Dual processor, AMD 64 machine freezing.
braukmann at tse-online.de
Mon Feb 2 03:45:33 PST 2004
--On Sonntag, 1. Februar 2004 16:53 Uhr -0800 David O'Brien <obrien at freebsd.org> wrote:
> On Mon, Feb 02, 2004 at 12:51:34AM +0100, Andreas Braukmann wrote:
>> > P.S. For best performance, I think you really want to run 4x 512 MB.
>> > Running with two DIMMs means either you only get 64-bit memory access (not
>> > 128-bit) or else you need to put both DIMMs into the CPU1 memory slots
>> > (which means CPU2 will have to access those through hypertransport).
>> That's theory. ;-)
>> Since the allocators don't know about the numa-like architecture
>> memory would be accessed through hyptertransport (statistically)

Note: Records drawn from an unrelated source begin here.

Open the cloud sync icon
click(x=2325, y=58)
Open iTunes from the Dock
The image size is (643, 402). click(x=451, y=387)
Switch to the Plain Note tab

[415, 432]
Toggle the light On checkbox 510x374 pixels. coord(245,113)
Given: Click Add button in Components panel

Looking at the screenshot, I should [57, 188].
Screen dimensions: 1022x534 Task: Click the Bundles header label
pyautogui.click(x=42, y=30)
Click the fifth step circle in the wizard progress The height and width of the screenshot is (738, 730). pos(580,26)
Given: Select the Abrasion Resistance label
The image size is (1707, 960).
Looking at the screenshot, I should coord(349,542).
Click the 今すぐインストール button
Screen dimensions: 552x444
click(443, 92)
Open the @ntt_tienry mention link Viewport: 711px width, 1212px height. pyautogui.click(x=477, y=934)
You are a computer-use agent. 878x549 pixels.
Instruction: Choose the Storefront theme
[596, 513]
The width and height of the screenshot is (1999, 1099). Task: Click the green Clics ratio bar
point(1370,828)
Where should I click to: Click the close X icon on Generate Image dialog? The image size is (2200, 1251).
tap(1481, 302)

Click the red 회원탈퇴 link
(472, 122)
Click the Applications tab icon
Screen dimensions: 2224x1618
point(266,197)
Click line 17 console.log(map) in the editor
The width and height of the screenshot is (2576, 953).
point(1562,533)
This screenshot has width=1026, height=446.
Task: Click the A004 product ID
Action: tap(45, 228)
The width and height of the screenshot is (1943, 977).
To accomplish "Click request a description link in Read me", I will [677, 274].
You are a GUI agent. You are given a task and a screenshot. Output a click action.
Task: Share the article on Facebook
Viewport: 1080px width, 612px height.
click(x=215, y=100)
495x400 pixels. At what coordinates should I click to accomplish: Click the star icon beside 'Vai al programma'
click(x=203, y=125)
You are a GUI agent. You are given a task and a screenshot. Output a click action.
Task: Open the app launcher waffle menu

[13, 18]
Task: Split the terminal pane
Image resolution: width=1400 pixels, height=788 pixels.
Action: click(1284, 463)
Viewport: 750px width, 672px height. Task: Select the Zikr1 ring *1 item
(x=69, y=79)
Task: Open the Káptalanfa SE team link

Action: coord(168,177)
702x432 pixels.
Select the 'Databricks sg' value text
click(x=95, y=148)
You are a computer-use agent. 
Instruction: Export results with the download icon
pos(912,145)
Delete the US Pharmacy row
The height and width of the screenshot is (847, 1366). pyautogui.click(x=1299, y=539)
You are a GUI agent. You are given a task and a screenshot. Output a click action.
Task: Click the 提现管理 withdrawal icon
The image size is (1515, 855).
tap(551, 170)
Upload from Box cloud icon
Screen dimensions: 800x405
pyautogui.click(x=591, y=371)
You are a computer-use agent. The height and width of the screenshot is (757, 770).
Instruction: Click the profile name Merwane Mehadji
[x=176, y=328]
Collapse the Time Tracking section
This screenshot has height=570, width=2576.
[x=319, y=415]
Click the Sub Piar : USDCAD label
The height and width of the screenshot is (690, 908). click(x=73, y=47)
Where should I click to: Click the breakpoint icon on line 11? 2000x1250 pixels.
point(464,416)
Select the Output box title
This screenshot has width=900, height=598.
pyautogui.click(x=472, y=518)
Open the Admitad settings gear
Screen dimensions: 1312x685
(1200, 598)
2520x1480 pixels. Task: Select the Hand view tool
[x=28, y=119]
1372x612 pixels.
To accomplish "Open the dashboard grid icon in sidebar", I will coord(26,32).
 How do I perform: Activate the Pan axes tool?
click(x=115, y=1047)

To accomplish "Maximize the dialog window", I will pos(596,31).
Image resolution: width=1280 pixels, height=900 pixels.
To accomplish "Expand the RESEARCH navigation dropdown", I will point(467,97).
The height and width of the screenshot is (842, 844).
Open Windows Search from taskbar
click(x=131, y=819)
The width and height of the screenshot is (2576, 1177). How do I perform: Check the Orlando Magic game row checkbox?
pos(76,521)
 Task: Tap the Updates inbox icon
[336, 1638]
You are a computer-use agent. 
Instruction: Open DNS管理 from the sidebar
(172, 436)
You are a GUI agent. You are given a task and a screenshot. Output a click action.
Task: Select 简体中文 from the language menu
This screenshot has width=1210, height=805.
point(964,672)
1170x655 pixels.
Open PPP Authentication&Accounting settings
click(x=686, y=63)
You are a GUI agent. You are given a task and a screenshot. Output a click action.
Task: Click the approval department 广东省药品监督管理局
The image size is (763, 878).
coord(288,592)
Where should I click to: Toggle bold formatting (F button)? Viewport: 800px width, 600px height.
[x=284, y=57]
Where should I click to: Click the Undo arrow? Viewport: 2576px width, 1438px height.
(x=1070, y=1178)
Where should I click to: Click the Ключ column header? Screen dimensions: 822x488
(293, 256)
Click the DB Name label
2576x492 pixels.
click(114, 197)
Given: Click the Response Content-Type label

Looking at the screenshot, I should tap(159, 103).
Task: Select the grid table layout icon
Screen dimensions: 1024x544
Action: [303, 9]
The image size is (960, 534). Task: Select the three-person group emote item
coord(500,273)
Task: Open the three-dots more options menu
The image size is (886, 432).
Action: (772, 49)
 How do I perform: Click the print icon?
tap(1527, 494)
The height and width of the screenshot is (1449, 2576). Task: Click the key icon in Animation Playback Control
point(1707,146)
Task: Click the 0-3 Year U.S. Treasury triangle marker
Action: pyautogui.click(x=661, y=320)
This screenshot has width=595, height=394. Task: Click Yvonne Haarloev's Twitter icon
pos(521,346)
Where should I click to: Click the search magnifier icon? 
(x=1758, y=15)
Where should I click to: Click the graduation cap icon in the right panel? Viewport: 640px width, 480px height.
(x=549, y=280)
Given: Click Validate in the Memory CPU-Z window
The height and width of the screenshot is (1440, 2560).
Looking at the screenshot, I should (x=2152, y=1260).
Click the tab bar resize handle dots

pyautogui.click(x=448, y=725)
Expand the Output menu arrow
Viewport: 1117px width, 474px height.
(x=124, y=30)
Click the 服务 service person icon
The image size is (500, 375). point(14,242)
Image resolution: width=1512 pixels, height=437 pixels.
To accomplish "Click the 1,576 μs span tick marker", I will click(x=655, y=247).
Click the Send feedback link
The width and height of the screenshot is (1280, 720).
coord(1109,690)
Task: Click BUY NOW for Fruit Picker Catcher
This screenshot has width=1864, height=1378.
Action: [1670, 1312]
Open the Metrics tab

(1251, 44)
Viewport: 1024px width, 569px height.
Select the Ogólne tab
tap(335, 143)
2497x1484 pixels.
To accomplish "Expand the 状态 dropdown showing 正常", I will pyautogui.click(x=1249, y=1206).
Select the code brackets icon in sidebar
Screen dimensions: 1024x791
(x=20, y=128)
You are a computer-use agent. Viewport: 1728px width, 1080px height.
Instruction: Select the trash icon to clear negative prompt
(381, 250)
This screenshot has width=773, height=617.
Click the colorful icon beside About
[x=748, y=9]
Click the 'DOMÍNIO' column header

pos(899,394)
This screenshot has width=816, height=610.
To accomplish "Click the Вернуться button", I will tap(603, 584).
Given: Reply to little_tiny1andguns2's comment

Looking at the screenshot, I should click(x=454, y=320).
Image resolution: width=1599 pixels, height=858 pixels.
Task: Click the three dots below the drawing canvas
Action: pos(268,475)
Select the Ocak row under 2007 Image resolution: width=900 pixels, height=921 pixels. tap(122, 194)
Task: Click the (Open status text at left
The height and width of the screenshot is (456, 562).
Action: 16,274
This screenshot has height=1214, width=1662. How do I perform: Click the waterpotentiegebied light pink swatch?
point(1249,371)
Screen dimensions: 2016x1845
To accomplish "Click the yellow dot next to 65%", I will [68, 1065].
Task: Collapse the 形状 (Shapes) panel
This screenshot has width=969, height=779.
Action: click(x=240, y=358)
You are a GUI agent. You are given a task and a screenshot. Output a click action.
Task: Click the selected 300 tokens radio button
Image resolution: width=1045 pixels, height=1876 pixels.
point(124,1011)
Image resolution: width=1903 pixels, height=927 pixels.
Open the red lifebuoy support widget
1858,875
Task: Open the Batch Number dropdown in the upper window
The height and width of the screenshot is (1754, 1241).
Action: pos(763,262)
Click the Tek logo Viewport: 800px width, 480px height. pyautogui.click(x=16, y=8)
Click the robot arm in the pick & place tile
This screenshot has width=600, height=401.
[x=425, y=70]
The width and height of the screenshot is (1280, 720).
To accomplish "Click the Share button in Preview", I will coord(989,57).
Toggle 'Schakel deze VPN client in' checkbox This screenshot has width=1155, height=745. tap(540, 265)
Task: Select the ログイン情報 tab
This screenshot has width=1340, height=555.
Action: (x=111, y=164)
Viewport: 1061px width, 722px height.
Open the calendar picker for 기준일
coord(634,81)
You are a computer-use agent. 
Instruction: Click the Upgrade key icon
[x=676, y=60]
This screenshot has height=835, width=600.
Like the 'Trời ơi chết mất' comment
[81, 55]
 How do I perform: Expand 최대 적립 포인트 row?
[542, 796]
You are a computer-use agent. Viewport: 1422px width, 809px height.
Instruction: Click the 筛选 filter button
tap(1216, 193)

>> more or less "half of the time". (CPU0 ---> HT ---> MEM1 ;
>> CPU1 ---> HT ---> MEM0)
> Its not theory, its fact -- even w/o a NUMA aware OS. Statistically, 1/2
> the accesses by a CPU are to local memory, 1/2 to distant memory. If you
> put all them memory on a single CPU then you've got two processors trying
> to access memory, saturating the memory controller on the single CPU with
> memory -- thus giving you less BW.
You are right, of course.
I have two nearly identical systems. One is equipped with two 1 GByte
Dimms both connected to CPU0, the second is equipped with four 512 MByte
Dimms (2 at CPU0 and 2 at CPU1). My "real world" benchmarks (no micro-
benchmarking involved) showed, that the system with memory on both CPUs
performs minimal better (<< 5%) than the system having its complete RAM
on one CPU.
Choosing a configuration that allows to make use of both memory controller
channels (even using only one CPU's controller) pays of significantly
(20% - 30%).
Especially for the K8S (having only 4 + 2 DIMM-slots) I would rather
buy 2 * 1 GByte Dimms (to be able to simply add two more).
> Your diagram above leaves out the memory controller (and its request buffer).
Point taken. My remark was over simplified and not to the point.